Rennsieger Felice Nazzaro
Otto Salzer im Mercedes 120 PS
Die Boxenanlage. Im Bild der Corre-La Licorne von Joseph Collomb (#C1) und der Renault AK von Ferenc Szisz (#R1)

Der zweite, nach heutiger Zählweise X.[1] Große Preis von Frankreich (X Grand Prix de l’Automobile Club de France) fand am 2. Juli 1907 auf einem Straßenkurs bei Dieppe statt. Das Rennen wurde gemäß einer Verbrauchsformel (maximal 30 l Benzin pro 100 km Renndistanz) über 10 Runden à 76,989 km ausgetragen, was einer Gesamtdistanz von 769,889 km entsprach.

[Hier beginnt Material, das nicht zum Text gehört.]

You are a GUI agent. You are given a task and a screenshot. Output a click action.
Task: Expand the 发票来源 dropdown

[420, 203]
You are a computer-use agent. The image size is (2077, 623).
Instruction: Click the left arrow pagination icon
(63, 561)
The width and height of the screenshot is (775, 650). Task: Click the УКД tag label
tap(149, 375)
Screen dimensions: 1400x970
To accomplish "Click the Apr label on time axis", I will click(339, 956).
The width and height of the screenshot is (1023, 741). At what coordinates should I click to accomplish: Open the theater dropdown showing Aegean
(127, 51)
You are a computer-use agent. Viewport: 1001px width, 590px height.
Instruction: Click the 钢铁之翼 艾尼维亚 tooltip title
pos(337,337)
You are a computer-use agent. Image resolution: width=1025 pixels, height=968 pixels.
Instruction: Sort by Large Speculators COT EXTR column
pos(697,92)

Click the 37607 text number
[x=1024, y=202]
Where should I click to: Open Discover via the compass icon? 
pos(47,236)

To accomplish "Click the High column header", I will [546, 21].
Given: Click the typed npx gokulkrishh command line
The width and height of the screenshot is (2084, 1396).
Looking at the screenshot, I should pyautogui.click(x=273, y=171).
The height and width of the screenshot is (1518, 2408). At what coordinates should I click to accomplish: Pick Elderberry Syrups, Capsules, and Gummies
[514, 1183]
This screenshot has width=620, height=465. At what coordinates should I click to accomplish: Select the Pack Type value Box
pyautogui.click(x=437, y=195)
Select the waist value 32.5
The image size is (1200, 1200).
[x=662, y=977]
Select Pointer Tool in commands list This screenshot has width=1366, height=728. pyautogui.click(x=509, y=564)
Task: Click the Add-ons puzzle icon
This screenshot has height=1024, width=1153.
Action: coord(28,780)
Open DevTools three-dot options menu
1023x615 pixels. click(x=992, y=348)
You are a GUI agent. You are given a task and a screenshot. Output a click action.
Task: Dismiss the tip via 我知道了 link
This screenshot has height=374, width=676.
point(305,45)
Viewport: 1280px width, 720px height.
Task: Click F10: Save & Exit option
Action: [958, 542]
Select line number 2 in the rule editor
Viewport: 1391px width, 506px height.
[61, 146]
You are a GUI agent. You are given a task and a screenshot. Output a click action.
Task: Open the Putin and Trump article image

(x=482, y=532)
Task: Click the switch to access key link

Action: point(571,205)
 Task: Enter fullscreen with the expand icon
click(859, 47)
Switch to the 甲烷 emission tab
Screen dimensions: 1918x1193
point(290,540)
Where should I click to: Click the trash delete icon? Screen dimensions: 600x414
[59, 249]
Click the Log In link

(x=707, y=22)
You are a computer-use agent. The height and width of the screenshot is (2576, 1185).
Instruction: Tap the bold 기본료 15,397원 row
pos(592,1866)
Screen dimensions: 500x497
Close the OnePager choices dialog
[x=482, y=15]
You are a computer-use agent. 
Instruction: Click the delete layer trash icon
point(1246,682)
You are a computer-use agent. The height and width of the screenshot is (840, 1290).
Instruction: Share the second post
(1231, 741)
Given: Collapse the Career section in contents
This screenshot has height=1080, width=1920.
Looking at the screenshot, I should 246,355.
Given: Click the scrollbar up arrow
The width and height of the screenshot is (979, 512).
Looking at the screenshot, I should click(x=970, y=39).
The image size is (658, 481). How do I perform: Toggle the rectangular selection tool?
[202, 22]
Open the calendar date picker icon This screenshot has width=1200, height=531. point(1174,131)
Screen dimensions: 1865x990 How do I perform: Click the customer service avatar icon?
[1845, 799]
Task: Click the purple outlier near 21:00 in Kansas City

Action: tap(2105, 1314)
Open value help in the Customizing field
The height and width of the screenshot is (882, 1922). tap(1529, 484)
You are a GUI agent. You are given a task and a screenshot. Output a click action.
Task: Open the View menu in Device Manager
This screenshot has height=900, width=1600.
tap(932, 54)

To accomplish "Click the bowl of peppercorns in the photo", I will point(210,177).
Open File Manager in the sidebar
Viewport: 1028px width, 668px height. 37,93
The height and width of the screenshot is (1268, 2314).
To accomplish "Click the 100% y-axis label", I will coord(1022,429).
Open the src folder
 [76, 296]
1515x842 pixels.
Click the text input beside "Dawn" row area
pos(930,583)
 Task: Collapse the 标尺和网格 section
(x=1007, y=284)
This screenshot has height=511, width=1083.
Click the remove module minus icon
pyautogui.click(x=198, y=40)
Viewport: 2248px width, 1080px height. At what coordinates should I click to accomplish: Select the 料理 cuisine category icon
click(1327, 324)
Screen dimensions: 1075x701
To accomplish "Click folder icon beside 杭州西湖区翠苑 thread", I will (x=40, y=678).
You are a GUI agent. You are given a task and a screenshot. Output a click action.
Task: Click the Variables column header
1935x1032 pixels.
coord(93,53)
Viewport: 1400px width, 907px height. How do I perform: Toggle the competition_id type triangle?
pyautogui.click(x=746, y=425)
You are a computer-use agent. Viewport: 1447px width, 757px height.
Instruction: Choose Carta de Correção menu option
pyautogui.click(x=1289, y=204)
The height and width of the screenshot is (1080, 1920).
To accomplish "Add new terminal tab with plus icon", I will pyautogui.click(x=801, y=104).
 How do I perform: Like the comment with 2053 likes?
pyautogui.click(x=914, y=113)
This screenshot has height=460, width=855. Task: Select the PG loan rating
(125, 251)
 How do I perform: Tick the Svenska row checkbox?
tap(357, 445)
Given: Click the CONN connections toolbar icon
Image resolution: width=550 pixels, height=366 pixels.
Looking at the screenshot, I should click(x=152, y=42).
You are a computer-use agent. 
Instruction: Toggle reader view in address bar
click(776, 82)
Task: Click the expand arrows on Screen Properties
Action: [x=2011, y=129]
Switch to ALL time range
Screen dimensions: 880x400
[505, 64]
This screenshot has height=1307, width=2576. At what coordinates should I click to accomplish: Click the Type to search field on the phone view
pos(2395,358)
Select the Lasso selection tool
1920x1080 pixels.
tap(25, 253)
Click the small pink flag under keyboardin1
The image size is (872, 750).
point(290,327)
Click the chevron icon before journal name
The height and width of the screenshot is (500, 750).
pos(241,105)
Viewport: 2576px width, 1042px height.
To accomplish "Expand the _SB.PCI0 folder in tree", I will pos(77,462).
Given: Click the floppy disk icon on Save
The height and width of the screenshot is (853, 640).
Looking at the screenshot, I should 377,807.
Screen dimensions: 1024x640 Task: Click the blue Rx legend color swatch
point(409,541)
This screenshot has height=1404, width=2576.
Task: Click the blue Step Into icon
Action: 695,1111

Sieger wurde Felice Nazzaro auf Fiat.

Trotz des französischen Erfolgs und der breiten öffentlichen Aufmerksamkeit, die der Grand Prix von 1906 hervorgerufen hatte, war im Anschluss Kritik aufgekommen, die vor allem das Austragungsformat betraf. Das Rennen wurde insgesamt als zu lang empfunden und zu lange Startintervalle dafür verantwortlich gemacht, dass es kaum zu direkten Kämpfen zwischen den Wagen auf der Strecke gekommen war. Insbesondere war der Ausgang des Rennens als zu sehr von der Reifenfrage abhängig empfunden worden, zumal dieser Effekt noch dadurch verstärkt worden war, dass nur der Fahrer und sein Mechaniker am Auto hatten arbeiten dürfen.

All das sollte mit der Neuauflage 1907 verbessert werden, zudem hatte man mit dem Badeort Dieppe einen für das Publikum und insbesondere für Gäste und Teilnehmer aus Großbritannien und Belgien wesentlich leichter erreichbaren Austragungsort gewählt, der obendrein auch noch einen gewissen „Glamourfaktor“ bot. Bei nur 6 Franc Eintritt war der Ort tagelang von festlichem Trubel erfüllt.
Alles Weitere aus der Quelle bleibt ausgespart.